» **Consigne 1**:
Réponds à ces questions d'après l'article sur le corridor de Latchine :
(a) En quelle année l'auteur a-t-il donné une conférence dans une université israélienne ?
(b) À qui le président Rivlin reprochait-il de nier le génocide arménien ?
(c) Quel corridor les deux lettres demandent-elles de débloquer ?
» **Consigne 2**:
Recopie à l'identique le passage de l'article sur le corridor de Latchine qui commence à « Les Juifs Justes » et se termine à « d’armes à l’Azerbaïdjan. ».

» **Texte source**:

————————

Les Juifs Justes lancent un appel à Israël pour l’ouverture du corridor de Latchine
Par Harut Sassounian
Éditeur, The California Courier
Il y a des pro- et des anti-arméniens dans toutes les nationalités. Les Juifs ne font pas exception. Il y a des Juifs qui nous soutiennent et d’autres qui s’y opposent. Il ne faut pas généraliser et mettre tout le monde dans le même sac. Les Arméniens ne doivent pas considérer tous les Juifs comme des opposants simplement parce que le gouvernement israélien nie le génocide arménien et vend des milliards de dollars d’armes à l’Azerbaïdjan.
Les Arméniens ont le droit de critiquer le gouvernement israélien et les Juifs qui sont anti-arméniens. J’ai sévèrement condamné le déni du génocide arménien par Israël lors de ma conférence de 2015 dans une université israélienne. Après la conférence, j’ai rencontré le président d’Israël Reuven Rivlin et lui ai dit que le gouvernement d’Israël, dont le propre peuple a été victime d’un génocide, aurait dû être le premier pays à reconnaître le génocide arménien, et non le dernier. Le président Rivlin m’a dit qu’il reconnaissait le génocide arménien et qu’il reprochait au Premier ministre Benjamin Netanyahu de le nier.
Je viens de recevoir des copies de deux lettres envoyées par un groupe d’Israéliens vertueux aux plus hauts responsables de leur pays, leur demandant d’intervenir auprès de l’Azerbaïdjan pour débloquer le corridor de Latchine (Berdzor).

————————

[Données pour repérer les items affichés]

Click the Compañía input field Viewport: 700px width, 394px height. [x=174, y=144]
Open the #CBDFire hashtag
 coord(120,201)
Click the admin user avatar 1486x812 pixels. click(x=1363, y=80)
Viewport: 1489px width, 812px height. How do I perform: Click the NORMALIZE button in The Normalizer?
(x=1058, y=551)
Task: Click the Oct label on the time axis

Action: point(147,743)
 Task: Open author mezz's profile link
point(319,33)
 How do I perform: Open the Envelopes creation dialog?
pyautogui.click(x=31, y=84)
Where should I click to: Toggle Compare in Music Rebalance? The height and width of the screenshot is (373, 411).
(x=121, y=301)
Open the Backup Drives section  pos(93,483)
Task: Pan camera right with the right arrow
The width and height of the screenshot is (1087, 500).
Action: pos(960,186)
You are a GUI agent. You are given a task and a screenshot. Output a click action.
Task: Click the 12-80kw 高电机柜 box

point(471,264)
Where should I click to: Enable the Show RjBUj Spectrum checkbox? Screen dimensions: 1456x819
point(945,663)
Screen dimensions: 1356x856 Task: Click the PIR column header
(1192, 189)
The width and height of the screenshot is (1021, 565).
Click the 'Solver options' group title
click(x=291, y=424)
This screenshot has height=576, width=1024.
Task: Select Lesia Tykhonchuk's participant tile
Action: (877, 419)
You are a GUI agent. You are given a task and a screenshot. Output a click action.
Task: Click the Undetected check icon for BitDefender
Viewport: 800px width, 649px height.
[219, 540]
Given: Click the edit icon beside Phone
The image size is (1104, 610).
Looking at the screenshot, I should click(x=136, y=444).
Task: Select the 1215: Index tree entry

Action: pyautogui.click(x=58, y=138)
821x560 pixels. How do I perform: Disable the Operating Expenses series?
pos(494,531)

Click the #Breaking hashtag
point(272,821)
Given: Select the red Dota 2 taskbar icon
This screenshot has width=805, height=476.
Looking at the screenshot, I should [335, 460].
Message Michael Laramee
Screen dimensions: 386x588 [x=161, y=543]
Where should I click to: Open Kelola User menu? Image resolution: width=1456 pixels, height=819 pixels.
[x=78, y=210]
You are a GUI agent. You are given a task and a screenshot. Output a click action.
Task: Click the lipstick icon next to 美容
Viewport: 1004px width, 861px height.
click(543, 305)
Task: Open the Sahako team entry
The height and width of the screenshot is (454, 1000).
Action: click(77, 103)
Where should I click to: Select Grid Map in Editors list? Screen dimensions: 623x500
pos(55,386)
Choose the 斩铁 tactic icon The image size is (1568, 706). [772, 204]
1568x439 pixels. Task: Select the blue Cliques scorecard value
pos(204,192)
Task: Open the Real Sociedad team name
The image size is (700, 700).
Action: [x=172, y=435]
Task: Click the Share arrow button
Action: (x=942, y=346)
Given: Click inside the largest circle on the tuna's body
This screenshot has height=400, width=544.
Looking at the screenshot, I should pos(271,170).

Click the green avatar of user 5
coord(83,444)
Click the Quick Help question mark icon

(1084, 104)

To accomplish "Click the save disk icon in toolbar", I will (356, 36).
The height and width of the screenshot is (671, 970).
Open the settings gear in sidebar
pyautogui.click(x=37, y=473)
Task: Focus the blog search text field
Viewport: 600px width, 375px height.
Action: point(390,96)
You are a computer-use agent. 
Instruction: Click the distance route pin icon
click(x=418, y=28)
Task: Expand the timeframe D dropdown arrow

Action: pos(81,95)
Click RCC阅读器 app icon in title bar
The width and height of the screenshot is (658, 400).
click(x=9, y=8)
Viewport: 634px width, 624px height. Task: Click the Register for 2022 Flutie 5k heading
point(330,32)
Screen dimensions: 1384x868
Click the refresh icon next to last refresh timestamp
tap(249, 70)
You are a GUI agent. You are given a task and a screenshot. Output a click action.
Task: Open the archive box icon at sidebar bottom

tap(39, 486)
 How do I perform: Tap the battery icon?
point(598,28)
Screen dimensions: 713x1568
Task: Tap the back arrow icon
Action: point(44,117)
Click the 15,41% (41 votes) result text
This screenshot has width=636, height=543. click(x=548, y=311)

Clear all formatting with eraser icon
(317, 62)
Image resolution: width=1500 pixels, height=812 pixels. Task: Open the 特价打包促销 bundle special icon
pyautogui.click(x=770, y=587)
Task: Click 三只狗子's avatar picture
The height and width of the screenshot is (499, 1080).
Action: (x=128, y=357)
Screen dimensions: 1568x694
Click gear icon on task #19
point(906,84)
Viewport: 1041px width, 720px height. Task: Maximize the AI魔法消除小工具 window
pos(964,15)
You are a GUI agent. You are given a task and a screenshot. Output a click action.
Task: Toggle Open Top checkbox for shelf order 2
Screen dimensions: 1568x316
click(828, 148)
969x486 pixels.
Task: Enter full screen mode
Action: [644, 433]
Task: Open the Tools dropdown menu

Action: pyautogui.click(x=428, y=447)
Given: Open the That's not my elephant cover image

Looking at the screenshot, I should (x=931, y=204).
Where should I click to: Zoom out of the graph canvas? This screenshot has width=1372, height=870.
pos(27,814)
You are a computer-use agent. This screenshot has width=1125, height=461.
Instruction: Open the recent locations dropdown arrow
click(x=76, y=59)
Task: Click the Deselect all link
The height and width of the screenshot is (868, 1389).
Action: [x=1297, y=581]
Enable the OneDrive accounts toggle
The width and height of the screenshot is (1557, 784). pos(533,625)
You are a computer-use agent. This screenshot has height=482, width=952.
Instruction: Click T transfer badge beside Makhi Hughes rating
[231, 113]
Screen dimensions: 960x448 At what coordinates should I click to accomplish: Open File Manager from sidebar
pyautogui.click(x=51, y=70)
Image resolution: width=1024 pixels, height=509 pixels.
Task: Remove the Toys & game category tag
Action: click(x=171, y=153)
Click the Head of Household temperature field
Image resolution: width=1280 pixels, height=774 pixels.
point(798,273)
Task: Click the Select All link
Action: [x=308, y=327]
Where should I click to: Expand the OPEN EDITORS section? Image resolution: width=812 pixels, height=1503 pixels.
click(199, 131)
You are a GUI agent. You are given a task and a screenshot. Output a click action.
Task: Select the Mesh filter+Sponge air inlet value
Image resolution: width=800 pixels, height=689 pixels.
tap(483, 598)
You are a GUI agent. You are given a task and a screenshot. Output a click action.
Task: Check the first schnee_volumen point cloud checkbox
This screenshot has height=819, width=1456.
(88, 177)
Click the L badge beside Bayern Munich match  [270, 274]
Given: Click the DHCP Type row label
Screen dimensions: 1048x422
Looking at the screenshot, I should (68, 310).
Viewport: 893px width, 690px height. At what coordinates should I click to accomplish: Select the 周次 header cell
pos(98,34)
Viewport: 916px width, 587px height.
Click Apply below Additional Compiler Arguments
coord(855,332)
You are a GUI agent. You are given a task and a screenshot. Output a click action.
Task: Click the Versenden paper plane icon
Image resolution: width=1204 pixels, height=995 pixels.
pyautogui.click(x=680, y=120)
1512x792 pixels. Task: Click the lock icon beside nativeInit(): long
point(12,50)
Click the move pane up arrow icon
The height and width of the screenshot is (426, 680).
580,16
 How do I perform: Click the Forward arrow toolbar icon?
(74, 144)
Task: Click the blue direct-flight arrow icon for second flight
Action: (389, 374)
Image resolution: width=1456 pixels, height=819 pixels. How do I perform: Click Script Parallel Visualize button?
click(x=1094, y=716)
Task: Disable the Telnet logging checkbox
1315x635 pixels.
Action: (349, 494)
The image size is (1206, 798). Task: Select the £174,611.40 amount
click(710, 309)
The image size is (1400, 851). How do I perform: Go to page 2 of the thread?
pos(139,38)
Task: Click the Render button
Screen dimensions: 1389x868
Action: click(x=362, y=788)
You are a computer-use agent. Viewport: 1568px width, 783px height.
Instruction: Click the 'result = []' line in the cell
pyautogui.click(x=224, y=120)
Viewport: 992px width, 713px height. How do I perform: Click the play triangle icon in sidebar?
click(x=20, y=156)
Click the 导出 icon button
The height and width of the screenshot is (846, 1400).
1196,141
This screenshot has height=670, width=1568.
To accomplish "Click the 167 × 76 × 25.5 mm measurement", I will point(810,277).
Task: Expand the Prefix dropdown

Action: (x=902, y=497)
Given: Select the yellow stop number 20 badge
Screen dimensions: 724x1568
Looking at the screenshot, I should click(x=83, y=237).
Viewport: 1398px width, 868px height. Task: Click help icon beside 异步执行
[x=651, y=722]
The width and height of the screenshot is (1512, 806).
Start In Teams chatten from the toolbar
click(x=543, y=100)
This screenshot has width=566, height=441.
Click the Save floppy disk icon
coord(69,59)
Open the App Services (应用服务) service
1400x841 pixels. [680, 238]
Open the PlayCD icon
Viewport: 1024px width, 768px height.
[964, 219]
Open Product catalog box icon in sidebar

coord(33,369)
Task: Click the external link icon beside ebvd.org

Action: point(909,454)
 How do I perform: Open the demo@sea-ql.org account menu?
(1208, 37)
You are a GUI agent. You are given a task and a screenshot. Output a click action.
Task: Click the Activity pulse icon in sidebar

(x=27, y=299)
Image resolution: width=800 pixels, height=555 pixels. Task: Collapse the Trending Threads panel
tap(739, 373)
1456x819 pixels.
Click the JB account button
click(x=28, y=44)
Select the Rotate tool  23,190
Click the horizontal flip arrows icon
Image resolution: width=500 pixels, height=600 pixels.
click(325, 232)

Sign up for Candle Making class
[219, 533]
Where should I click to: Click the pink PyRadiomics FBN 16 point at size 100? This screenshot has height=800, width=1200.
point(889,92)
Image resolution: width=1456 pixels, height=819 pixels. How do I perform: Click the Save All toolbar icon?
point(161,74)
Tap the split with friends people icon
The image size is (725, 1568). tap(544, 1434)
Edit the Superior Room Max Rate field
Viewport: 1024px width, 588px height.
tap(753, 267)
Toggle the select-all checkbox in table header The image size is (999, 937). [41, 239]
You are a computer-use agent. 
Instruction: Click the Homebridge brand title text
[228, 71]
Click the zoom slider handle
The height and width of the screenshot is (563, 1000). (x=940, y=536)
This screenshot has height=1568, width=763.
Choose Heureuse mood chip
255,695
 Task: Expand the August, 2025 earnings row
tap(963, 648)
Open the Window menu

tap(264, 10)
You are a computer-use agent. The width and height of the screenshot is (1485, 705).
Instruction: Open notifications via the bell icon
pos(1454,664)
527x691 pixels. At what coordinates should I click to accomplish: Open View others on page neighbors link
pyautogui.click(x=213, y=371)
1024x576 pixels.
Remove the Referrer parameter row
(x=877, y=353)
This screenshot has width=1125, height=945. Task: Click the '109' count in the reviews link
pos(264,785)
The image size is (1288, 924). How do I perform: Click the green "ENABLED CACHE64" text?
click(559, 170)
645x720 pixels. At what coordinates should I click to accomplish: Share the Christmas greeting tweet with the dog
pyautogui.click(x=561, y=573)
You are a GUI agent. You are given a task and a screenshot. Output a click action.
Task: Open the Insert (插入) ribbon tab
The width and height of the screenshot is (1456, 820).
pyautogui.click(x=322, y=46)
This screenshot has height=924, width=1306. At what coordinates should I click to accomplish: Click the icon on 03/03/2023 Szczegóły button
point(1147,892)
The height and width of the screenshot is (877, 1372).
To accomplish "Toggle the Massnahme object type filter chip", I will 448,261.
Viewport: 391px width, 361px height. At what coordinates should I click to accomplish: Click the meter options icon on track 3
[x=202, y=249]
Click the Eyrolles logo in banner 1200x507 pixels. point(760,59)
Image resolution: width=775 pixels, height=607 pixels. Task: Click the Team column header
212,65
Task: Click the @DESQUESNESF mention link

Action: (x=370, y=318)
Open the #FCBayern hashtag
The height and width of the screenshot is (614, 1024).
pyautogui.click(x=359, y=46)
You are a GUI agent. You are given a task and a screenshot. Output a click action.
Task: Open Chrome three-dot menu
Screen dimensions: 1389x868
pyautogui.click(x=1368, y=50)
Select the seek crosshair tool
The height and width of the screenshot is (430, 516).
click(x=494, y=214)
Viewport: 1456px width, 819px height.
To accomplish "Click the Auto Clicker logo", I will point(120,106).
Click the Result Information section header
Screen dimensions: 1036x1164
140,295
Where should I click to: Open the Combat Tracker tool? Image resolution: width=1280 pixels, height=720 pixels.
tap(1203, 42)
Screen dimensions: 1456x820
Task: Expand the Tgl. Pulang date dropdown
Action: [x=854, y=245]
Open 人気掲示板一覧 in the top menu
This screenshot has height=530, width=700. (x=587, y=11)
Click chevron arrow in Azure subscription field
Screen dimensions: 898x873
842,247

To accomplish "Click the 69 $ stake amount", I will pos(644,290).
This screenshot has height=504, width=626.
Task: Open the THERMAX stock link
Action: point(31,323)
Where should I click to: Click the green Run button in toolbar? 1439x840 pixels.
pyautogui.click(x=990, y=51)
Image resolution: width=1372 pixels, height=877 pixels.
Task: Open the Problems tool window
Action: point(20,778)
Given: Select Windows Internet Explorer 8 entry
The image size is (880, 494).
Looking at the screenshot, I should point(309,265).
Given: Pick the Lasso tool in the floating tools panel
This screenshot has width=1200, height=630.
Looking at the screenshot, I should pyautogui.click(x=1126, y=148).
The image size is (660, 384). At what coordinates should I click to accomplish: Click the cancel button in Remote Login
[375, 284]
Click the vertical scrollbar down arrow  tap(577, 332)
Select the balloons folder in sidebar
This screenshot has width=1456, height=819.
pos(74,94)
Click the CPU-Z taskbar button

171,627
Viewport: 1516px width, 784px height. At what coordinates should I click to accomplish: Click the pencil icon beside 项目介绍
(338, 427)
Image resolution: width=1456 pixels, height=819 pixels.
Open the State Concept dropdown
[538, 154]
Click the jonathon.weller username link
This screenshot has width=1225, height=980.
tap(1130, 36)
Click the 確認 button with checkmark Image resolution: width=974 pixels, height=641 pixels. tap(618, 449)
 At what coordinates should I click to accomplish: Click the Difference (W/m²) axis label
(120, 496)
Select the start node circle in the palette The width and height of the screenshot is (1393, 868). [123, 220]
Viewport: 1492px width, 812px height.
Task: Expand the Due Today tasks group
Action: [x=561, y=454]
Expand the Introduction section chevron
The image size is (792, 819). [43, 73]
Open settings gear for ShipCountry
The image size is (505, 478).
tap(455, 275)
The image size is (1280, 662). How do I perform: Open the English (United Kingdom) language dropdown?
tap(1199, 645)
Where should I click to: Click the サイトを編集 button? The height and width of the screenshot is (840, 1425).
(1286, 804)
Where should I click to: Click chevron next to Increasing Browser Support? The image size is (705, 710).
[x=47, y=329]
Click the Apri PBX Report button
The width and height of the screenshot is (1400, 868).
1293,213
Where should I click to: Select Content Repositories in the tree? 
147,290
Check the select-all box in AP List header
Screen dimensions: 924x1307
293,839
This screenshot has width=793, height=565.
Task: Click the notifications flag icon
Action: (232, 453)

————————

» **Réponse rédigée 1**:
(a) En 2015.
(b) Au Premier ministre Benjamin Netanyahu.
(c) Le corridor de Latchine (Berdzor).

» **Réponse rédigée 2**:
Les Juifs Justes lancent un appel à Israël pour l’ouverture du corridor de Latchine
Par Harut Sassounian
Éditeur, The California Courier
Il y a des pro- et des anti-arméniens dans toutes les nationalités. Les Juifs ne font pas exception. Il y a des Juifs qui nous soutiennent et d’autres qui s’y opposent. Il ne faut pas généraliser et mettre tout le monde dans le même sac. Les Arméniens ne doivent pas considérer tous les Juifs comme des opposants simplement parce que le gouvernement israélien nie le génocide arménien et vend des milliards de dollars d’armes à l’Azerbaïdjan.